All lines before the one containing "You are a computer-use agent. The width", plus that line itself, are to be printed exactly as they appear below.

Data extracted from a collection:
################
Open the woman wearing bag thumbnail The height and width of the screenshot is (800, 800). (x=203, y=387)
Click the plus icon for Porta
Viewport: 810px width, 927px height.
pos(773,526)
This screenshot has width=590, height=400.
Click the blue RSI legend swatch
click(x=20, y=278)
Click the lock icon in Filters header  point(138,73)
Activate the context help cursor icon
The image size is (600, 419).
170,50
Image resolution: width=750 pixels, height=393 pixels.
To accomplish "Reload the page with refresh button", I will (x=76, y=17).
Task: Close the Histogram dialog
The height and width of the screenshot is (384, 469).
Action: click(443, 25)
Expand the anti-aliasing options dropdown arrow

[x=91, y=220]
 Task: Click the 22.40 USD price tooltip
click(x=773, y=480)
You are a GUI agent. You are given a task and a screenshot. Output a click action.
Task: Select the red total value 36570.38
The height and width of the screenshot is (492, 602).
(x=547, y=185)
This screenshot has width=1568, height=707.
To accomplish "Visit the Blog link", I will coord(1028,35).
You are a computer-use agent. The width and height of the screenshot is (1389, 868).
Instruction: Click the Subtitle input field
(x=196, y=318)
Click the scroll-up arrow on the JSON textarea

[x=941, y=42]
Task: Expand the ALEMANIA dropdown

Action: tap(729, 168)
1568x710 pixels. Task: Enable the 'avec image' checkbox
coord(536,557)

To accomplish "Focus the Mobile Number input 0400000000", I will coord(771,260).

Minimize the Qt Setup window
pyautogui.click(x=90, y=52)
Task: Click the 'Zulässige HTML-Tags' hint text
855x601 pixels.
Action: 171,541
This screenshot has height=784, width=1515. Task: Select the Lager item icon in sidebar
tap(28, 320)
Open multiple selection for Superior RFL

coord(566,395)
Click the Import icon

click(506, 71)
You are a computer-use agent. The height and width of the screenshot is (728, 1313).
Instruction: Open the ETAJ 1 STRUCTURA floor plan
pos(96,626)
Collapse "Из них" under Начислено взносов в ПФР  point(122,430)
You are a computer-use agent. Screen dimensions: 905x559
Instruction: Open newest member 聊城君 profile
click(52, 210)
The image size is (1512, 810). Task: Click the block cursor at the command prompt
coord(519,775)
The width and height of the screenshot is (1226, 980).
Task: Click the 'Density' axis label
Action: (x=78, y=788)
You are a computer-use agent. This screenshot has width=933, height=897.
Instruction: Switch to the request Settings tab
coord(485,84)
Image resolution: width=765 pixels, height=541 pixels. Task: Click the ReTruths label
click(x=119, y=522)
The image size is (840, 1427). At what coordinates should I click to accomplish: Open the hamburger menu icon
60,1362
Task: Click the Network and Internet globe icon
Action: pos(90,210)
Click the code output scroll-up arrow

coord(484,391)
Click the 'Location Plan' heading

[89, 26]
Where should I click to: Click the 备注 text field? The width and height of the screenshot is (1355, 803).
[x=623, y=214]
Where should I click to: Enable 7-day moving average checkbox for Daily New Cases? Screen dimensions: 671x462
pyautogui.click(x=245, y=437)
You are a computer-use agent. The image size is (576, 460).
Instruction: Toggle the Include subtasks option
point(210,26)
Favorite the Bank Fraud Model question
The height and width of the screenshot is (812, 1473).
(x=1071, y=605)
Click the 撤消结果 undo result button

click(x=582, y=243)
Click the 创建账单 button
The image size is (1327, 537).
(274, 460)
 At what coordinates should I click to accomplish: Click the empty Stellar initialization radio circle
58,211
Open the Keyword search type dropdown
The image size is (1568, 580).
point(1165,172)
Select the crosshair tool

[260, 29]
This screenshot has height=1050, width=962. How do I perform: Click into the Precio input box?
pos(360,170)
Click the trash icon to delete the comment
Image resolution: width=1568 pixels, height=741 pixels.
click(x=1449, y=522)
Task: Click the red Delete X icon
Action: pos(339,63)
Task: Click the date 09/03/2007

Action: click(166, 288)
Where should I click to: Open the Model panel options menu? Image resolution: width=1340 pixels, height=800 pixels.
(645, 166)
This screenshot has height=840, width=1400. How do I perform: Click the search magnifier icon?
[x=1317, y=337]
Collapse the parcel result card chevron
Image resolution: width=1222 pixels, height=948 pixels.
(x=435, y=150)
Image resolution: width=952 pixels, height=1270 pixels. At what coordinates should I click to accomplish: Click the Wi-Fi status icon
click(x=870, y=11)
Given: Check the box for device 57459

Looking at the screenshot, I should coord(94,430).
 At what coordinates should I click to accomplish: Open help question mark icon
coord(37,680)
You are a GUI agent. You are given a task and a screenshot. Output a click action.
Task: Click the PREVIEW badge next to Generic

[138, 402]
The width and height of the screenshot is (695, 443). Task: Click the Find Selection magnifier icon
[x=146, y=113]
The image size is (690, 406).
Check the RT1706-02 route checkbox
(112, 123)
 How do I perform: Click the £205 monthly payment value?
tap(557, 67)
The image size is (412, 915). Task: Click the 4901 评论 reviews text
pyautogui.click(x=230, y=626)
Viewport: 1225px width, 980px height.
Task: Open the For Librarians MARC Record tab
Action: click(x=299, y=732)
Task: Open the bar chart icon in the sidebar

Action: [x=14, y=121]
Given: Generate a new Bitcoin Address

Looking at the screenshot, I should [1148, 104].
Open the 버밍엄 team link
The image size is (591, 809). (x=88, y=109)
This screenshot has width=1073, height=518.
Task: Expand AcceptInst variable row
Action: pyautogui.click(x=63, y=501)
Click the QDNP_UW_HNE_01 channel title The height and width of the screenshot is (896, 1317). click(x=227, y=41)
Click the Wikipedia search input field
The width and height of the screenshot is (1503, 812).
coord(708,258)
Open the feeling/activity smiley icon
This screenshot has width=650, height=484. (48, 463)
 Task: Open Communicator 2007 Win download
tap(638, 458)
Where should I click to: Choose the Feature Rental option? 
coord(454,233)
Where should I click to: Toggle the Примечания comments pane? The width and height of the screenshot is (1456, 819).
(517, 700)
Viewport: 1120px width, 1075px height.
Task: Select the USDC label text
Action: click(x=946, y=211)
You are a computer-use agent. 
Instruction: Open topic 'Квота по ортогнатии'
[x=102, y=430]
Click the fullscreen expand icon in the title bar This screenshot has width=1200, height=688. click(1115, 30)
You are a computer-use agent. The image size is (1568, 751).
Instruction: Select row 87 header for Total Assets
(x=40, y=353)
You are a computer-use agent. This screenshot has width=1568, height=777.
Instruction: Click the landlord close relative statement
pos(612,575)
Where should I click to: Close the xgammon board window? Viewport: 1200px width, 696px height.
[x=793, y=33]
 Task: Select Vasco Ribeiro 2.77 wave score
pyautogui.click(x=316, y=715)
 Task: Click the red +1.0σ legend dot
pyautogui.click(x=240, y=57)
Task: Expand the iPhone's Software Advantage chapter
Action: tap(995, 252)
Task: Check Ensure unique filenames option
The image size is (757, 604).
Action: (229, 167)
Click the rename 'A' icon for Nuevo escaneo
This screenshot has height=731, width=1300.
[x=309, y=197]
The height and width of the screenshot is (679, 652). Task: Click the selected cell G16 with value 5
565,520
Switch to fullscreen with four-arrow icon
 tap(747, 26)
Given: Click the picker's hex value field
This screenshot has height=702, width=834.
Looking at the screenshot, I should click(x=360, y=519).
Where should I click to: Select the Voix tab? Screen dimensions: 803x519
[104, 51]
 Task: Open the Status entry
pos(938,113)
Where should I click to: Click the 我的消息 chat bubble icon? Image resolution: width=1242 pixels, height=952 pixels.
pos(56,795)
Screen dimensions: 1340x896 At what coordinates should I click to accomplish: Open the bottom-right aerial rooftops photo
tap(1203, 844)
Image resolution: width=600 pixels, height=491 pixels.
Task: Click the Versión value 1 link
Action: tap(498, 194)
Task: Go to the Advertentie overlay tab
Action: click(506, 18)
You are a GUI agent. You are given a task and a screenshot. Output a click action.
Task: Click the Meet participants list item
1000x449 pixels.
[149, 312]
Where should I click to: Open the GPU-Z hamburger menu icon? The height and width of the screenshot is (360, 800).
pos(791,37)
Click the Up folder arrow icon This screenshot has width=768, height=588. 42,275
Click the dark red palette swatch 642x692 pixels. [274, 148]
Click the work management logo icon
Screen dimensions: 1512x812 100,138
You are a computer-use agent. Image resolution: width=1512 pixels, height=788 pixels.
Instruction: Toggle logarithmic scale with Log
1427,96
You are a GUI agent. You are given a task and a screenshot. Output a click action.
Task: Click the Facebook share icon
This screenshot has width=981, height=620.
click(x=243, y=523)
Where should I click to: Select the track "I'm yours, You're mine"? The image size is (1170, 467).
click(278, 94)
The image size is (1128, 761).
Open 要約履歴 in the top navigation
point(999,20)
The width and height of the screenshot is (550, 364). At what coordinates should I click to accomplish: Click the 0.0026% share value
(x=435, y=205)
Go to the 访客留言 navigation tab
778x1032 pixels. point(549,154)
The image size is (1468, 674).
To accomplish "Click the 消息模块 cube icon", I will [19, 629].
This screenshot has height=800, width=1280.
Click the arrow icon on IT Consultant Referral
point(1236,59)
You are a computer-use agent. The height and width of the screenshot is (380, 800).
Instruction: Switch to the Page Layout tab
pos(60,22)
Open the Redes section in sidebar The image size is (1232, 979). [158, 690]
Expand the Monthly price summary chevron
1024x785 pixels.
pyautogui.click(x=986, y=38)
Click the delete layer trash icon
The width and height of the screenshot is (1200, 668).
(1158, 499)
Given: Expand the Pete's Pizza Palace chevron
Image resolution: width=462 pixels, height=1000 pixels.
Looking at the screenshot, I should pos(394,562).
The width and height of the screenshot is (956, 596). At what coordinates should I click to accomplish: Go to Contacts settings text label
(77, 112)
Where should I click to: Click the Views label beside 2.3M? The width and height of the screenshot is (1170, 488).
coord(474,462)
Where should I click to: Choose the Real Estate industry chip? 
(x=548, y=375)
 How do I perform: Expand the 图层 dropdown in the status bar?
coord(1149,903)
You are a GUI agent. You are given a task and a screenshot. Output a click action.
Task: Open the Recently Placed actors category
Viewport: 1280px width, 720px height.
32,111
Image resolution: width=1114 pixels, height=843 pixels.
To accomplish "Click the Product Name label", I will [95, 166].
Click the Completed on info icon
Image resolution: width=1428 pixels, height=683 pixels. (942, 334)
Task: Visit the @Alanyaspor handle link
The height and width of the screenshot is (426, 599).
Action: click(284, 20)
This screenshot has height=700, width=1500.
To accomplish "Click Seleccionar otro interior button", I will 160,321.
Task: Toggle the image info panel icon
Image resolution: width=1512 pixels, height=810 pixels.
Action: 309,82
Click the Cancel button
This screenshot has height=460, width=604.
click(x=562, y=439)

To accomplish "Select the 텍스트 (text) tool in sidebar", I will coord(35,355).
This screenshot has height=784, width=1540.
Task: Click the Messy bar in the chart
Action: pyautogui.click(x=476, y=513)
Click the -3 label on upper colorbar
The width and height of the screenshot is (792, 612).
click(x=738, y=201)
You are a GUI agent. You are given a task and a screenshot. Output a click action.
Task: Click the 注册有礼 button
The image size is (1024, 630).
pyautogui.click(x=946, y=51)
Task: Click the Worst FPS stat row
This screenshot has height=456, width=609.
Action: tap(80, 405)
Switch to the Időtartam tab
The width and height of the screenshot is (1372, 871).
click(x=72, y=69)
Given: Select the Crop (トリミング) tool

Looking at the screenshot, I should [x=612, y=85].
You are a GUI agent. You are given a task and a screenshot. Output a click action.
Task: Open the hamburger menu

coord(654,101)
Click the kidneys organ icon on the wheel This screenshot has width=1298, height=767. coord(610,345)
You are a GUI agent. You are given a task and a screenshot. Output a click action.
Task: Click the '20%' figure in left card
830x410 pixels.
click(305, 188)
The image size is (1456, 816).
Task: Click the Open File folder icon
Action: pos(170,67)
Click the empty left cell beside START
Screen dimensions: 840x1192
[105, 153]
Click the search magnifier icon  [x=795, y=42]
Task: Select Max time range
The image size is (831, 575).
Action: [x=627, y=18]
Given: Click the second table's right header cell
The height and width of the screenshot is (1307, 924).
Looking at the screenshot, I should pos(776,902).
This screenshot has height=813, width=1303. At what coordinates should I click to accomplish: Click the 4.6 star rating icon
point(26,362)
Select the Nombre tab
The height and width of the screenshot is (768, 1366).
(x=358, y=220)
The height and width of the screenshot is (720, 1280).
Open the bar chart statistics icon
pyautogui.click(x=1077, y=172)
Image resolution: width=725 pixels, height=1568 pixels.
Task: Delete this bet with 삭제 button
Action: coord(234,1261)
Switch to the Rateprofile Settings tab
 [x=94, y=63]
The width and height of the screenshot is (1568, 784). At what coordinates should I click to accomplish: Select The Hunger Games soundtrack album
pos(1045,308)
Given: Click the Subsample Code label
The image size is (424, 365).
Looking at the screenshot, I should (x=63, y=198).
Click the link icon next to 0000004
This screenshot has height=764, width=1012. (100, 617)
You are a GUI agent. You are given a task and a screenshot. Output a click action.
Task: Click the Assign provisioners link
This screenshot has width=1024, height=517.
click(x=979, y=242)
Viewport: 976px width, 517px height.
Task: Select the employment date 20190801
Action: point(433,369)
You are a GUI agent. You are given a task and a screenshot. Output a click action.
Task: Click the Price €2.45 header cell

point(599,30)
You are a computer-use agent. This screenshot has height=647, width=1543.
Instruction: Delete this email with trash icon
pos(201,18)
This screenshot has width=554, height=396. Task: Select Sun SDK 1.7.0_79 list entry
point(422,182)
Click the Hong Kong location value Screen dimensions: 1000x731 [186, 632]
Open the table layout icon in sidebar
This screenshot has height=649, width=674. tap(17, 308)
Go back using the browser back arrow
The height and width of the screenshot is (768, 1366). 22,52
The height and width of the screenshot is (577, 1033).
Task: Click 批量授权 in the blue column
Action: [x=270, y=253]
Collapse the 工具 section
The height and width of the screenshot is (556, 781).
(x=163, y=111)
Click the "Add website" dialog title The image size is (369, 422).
################
**Your response:**
Open the woman wearing bag thumbnail The height and width of the screenshot is (800, 800). (x=203, y=387)
Click the plus icon for Porta
Viewport: 810px width, 927px height.
pos(773,526)
This screenshot has width=590, height=400.
Click the blue RSI legend swatch
click(x=20, y=278)
Click the lock icon in Filters header  point(138,73)
Activate the context help cursor icon
The image size is (600, 419).
170,50
Image resolution: width=750 pixels, height=393 pixels.
To accomplish "Reload the page with refresh button", I will (x=76, y=17).
Task: Close the Histogram dialog
The height and width of the screenshot is (384, 469).
Action: click(443, 25)
Expand the anti-aliasing options dropdown arrow

[x=91, y=220]
 Task: Click the 22.40 USD price tooltip
click(x=773, y=480)
You are a GUI agent. You are given a task and a screenshot. Output a click action.
Task: Select the red total value 36570.38
The height and width of the screenshot is (492, 602).
(x=547, y=185)
This screenshot has width=1568, height=707.
To accomplish "Visit the Blog link", I will coord(1028,35).
You are a computer-use agent. The width and height of the screenshot is (1389, 868).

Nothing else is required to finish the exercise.